View in context: https://bugs.webkit.org/attachment.cgi?id=311959&action=review

>>> Source/WebCore/html/HTMLAudioElement.cpp:54
>>> +    element->setAttributeWithoutSynchronization(preloadAttr, "auto");
>> 
>> ASCIILiteral("auto") ?
> 
> I am torn. My apologies in advance for using { } and spaces instead of () below, I don’t know why I am doing this all the time, except that I like the type strictness.
> 
> 1) "auto", implicitly turned into AtomicString { "auto" }
> 2) ASCIILiteral { "auto" }, implicitly turned into AtomicString { ASCIILiteral { "auto" } }
> 3) AtomicString { "auto", AtomicString::ConstructFromLiteral }
> 
> I am pretty sure (2) doesn’t work. See this code from AtomicString.h:
> 
>     // The explicit constructors with AtomicString::ConstructFromLiteral must be used for literals.

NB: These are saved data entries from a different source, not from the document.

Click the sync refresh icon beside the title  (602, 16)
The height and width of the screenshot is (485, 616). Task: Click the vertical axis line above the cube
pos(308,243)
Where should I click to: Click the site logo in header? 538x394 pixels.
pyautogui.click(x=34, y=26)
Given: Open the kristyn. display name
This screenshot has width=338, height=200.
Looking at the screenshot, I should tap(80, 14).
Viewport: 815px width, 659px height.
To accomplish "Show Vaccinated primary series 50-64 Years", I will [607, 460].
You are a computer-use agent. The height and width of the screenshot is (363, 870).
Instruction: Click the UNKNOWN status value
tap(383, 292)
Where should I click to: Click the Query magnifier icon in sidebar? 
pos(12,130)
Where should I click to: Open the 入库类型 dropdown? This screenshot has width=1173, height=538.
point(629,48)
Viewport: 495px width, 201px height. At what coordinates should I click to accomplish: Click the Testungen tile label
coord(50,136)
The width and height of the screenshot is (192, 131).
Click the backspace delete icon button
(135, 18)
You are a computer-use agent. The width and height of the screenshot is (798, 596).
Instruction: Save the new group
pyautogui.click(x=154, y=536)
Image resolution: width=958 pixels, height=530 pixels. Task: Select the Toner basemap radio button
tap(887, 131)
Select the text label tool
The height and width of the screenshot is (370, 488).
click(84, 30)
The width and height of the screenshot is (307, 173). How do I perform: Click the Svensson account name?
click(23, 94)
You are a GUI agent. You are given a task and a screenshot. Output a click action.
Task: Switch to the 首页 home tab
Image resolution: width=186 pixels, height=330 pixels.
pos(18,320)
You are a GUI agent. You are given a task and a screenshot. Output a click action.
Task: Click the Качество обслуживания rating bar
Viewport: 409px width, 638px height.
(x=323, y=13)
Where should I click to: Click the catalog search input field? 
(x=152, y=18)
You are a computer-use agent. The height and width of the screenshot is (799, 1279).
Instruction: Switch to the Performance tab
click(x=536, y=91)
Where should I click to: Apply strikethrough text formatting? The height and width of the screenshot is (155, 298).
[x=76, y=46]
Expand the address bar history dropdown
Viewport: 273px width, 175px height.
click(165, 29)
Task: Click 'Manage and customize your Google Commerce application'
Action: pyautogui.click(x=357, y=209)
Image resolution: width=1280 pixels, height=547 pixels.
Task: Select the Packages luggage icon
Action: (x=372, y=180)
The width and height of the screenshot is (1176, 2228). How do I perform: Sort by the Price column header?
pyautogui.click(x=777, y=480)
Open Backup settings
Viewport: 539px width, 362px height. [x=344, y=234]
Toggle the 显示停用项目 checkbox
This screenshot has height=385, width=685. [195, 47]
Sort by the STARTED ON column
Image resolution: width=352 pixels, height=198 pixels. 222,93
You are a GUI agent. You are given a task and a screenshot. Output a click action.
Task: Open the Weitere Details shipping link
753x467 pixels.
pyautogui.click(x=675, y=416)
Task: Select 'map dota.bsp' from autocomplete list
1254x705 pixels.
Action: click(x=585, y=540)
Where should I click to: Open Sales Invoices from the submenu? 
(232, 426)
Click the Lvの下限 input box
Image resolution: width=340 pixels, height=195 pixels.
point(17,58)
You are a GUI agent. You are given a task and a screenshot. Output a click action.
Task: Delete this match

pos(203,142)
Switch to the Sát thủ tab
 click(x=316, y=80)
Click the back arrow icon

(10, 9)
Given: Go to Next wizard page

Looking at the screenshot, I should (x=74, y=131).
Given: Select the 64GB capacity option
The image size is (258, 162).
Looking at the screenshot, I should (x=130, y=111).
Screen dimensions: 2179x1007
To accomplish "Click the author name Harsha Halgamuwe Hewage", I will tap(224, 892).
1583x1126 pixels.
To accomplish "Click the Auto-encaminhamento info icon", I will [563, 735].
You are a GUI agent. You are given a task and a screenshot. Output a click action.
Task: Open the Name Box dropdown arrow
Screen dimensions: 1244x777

>     AtomicString(ASCIILiteral);
> 
> I don’t really understand the tradeoffs here. None of these do any memory allocation if the literal is already in the string table. (3) avoids making a call to strlen or doing the equivalent by checking each character to see if it is null. (2) and (3) avoid copying the characters into the StringImpl if one is allocated. (3) has more code at each call site than (1).
> 
> Then there are the preallocation strategies:
> 
> 4) static NeverDestroyed<AtomicString> autoString { "auto", AtomicString::ConstructFromLiteral };
> 
> Ugly when used just for a constant, with the NeverDestroyed and having to figure out what to name it. Why do we do this in the style of (3) rather (1)?
> 
> 5) A global variable somewhere.
> 
> For example, the five special globals in AtomicString.h itself, the ones for all the attribute names in HTMLNames.h. We could add globals for common attribute values as well as attribute names, and if so, I’m sure we would have one for "auto". But would that be a good optimization, or would it just slow things down by spending more time filling the AtomicString hash table with more strings and having a more crowded table.
> 
> Given the above, I think I will stick with (1). But maybe you can convince me otherwise.

Oh, I was wrong about using ASCIILiteral() here indeed. I seem to remember Ben asking me to use AtomicString { "auto", AtomicString::ConstructFromLiteral } in such cases though. I do not remember the benefits but I did not look into it in much details. 1) or 3), I do not really mind either way.
Comment 10 Lucas Forschler 2019-02-06 09:02:43 PST
Mass moving XML DOM bugs to the "DOM" Component.